Question

A cook uses 12 cups of tomatoes to make 5 jars of sauce. What is true about the number of cups of tomatoes in each jar?

Answer

**step1** Understanding the problem

The problem describes a cook using 12 cups of tomatoes to make 5 jars of sauce. We need to determine the amount of tomatoes in each jar and then state something true about this quantity.

**step2** Identifying the operation

To find out how many cups of tomatoes are in each jar, we need to distribute the total amount of tomatoes (12 cups) equally among the 5 jars. This is a division problem.

**step3** Performing the division

We need to divide the total cups of tomatoes (12) by the number of jars (5).
We can think: How many times does 5 fit into 12?
If we give 2 cups to each jar, we use $$5 \times 2 = 10$$ cups of tomatoes.
We have $$12 - 10 = 2$$ cups of tomatoes remaining.
These remaining 2 cups must also be divided among the 5 jars. So, each jar gets an additional $$\frac{2}{5}$$ of a cup.

**step4** Calculating the amount per jar

Combining the whole cups and the fractional part, each jar contains 2 whole cups and $$\frac{2}{5}$$ of a cup of tomatoes.
Therefore, each jar has $$2\frac{2}{5}$$ cups of tomatoes.
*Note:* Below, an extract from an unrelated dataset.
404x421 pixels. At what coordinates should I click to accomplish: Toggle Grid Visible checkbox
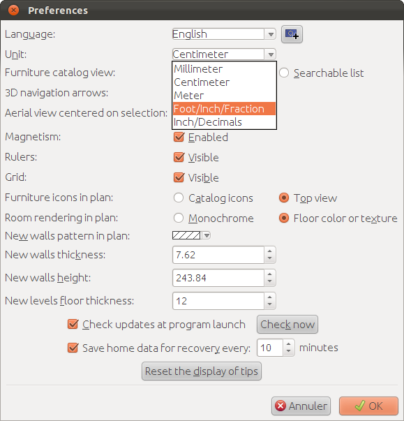click(179, 177)
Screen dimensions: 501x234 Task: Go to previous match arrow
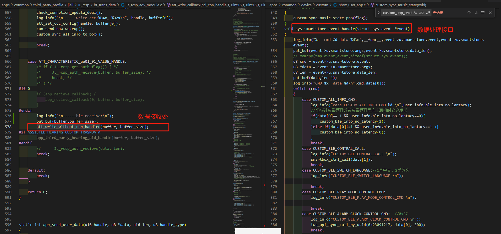click(x=469, y=13)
**step5** Describing the true statement

The number of cups of tomatoes in each jar is $$2\frac{2}{5}$$.
We can observe that $$2\frac{2}{5}$$ is more than 2 cups because it has a whole number part of 2 and an additional fraction.
We can also observe that $$2\frac{2}{5}$$ is less than 3 cups because the fraction $$\frac{2}{5}$$ is less than 1, so 2 plus a fraction less than 1 will be less than 3.
Thus, a true statement about the number of cups of tomatoes in each jar is that it is between 2 cups and 3 cups.